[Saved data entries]
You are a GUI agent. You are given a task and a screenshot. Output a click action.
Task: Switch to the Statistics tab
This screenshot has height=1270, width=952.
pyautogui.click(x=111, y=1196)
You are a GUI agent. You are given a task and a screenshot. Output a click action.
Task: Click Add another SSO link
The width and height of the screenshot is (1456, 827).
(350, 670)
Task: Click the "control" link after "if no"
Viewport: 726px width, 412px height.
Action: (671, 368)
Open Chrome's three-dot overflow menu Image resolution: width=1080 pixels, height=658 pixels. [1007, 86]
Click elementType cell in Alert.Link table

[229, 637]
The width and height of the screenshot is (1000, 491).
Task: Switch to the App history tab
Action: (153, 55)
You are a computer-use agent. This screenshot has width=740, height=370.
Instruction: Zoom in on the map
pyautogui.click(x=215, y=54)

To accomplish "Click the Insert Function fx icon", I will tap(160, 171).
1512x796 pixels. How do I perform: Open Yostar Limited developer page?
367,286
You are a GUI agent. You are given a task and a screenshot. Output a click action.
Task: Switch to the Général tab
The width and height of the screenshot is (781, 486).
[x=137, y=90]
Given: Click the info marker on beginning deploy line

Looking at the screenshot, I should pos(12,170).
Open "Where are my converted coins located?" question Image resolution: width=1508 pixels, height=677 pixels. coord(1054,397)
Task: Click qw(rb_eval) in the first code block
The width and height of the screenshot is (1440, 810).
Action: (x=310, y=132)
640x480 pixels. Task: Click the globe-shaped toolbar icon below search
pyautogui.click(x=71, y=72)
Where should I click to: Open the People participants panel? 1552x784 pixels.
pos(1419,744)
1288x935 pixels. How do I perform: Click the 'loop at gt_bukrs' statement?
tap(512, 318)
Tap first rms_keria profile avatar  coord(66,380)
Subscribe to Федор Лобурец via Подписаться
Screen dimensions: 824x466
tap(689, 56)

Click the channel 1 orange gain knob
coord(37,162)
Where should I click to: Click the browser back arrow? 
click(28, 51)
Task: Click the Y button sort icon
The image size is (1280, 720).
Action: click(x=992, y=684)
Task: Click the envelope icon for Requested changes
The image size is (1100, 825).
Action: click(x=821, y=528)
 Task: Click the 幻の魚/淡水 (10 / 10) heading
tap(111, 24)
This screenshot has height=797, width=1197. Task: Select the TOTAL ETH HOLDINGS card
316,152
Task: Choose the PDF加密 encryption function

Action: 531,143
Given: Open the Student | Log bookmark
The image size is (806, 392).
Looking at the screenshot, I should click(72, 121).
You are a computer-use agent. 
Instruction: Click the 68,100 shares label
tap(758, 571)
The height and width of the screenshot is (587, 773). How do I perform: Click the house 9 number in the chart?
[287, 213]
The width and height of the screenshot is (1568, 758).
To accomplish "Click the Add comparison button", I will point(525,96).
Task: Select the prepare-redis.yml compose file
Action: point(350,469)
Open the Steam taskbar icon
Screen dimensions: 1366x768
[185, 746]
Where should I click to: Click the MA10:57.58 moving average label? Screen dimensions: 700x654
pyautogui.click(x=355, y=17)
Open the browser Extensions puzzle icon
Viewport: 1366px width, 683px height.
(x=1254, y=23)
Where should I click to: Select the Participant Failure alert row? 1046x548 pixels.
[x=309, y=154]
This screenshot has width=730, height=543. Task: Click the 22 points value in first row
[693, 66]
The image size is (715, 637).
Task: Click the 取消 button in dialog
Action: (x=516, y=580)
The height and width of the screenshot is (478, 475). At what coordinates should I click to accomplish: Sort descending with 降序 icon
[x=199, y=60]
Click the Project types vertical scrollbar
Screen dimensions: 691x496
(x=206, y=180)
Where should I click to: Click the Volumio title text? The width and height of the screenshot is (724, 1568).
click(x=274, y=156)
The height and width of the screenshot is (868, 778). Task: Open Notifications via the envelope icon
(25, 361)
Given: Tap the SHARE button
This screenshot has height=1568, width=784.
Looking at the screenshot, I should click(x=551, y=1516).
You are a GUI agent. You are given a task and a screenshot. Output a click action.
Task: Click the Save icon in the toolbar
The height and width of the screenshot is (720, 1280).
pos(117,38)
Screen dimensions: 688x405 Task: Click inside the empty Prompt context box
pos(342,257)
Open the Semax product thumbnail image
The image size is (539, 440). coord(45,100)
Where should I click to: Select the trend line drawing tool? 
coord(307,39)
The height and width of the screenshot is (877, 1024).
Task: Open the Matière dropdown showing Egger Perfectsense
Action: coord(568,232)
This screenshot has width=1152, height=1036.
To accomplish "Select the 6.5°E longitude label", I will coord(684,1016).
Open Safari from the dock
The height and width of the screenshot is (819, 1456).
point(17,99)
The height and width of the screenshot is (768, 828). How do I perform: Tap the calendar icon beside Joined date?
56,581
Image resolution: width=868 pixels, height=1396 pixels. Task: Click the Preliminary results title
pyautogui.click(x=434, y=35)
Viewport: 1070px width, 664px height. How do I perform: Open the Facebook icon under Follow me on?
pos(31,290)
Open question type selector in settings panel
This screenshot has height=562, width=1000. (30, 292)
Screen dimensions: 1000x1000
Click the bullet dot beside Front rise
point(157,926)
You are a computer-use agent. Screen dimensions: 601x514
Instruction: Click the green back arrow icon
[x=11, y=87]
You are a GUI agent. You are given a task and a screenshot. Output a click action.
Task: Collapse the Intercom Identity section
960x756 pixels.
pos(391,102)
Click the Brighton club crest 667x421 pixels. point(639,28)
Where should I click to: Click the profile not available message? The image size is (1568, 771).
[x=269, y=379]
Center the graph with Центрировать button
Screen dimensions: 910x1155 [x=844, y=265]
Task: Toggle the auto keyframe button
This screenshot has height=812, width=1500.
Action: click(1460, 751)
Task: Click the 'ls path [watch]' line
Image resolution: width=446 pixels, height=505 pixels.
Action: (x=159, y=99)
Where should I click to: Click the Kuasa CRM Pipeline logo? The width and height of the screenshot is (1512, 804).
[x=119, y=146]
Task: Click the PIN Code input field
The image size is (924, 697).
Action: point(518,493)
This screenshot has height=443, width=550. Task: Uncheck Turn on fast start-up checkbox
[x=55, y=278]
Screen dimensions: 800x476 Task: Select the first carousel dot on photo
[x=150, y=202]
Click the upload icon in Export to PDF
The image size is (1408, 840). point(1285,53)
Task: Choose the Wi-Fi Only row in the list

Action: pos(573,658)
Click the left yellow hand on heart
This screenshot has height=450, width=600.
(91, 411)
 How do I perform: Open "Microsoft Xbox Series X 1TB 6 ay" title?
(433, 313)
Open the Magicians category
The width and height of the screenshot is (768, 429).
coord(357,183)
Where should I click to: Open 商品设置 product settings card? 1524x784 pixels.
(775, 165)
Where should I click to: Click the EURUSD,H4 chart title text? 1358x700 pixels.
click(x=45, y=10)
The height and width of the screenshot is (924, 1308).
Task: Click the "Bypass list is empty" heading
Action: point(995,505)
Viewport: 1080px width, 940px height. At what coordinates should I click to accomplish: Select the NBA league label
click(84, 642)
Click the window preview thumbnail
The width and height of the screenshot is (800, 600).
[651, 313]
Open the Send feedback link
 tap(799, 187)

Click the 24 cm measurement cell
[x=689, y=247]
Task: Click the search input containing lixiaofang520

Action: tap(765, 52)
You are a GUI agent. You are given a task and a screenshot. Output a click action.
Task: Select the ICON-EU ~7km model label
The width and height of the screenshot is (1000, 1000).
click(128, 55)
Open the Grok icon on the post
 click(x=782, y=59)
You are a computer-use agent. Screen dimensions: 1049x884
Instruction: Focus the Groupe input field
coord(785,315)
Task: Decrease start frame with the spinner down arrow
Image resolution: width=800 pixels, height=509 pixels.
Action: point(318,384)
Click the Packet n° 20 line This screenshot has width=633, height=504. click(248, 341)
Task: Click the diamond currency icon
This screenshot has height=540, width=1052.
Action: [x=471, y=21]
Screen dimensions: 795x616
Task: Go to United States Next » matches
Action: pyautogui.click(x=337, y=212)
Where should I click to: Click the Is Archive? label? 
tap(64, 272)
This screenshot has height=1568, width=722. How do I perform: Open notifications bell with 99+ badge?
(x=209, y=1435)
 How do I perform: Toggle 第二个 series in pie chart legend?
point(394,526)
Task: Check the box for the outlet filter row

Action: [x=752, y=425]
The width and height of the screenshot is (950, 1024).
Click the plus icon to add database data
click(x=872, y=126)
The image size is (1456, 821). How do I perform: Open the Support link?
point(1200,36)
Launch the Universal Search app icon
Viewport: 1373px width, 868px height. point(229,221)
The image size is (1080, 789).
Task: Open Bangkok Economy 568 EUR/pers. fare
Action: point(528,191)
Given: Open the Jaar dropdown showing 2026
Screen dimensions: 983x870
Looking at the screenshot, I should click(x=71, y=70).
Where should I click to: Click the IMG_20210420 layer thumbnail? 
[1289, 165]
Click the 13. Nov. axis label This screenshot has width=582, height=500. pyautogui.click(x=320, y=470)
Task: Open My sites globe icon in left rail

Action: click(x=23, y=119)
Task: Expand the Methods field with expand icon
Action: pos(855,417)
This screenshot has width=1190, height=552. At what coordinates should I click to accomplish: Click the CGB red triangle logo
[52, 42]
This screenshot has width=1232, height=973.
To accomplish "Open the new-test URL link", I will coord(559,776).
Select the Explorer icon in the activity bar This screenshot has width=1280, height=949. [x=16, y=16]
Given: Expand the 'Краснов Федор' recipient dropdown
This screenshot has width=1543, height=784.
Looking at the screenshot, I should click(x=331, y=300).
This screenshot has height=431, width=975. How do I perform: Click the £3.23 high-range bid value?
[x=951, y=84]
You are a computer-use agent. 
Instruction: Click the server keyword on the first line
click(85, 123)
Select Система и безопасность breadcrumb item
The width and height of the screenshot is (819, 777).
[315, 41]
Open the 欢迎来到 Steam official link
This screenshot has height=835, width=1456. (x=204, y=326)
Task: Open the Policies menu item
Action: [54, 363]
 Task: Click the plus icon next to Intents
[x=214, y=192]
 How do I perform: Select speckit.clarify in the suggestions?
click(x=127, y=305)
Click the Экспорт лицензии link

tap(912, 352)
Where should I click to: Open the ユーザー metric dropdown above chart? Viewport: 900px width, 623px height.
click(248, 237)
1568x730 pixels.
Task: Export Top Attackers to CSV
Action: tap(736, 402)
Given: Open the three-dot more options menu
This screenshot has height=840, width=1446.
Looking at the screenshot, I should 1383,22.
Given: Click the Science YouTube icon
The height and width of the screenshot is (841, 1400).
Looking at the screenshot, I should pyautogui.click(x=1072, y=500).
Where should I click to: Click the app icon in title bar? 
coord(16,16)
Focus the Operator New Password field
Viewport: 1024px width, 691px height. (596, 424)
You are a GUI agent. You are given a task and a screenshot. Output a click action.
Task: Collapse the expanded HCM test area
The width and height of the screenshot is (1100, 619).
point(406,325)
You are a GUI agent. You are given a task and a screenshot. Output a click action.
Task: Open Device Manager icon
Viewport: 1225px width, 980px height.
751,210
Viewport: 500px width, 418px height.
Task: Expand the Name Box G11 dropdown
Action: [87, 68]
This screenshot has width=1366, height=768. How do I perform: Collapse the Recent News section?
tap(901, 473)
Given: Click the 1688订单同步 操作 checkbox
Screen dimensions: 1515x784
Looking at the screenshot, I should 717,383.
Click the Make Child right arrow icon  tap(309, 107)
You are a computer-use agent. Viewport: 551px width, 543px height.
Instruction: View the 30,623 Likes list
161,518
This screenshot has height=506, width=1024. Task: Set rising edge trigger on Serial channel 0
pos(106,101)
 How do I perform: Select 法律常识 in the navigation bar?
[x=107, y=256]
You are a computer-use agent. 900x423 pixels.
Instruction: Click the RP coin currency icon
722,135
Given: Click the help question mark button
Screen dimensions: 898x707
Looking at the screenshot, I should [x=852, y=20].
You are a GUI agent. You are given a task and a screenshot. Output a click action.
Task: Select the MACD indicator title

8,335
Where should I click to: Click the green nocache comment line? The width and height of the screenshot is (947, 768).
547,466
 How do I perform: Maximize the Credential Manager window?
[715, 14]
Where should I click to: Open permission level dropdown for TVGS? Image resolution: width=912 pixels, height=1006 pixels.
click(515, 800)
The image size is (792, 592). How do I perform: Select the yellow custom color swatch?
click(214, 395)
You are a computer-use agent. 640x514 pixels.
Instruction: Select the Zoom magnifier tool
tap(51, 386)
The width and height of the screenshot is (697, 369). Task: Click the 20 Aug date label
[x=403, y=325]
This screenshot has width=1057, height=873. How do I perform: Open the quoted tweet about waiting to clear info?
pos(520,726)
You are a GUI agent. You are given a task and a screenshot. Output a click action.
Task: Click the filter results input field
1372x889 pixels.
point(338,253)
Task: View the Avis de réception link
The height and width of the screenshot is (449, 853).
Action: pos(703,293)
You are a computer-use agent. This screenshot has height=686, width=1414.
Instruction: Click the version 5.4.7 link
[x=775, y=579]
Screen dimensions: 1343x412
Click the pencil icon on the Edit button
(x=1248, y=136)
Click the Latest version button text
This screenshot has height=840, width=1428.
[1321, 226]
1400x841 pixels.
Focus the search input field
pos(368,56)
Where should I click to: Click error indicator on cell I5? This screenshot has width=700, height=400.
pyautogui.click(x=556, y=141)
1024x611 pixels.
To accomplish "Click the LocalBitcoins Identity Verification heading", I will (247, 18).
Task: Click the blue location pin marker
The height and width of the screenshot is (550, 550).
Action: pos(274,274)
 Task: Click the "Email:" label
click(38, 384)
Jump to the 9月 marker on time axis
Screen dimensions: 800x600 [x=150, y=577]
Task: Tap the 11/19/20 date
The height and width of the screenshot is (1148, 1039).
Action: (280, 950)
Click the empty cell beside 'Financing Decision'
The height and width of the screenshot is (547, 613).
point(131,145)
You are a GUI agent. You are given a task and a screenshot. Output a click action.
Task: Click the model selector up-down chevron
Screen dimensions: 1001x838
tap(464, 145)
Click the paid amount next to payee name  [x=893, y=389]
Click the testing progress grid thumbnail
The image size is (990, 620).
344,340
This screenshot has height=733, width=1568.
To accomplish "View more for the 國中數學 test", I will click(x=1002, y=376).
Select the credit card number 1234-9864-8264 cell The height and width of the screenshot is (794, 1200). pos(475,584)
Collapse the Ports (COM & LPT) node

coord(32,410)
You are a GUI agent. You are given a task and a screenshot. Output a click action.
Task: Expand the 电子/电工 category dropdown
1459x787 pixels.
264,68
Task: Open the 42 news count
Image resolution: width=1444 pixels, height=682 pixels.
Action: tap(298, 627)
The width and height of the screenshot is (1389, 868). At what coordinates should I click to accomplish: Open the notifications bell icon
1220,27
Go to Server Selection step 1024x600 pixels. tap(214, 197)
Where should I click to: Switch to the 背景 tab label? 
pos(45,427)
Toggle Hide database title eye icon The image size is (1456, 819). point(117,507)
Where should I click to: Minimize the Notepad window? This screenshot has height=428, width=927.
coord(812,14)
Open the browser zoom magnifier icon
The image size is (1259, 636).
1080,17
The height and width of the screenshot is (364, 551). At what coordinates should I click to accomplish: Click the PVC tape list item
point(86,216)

**Description of the task**:
Looking through the data above, copy out each line in which the string "model" occurs.

**Task answer**:
Task: Select the ICON-EU ~7km model label
Task: Click the model selector up-down chevron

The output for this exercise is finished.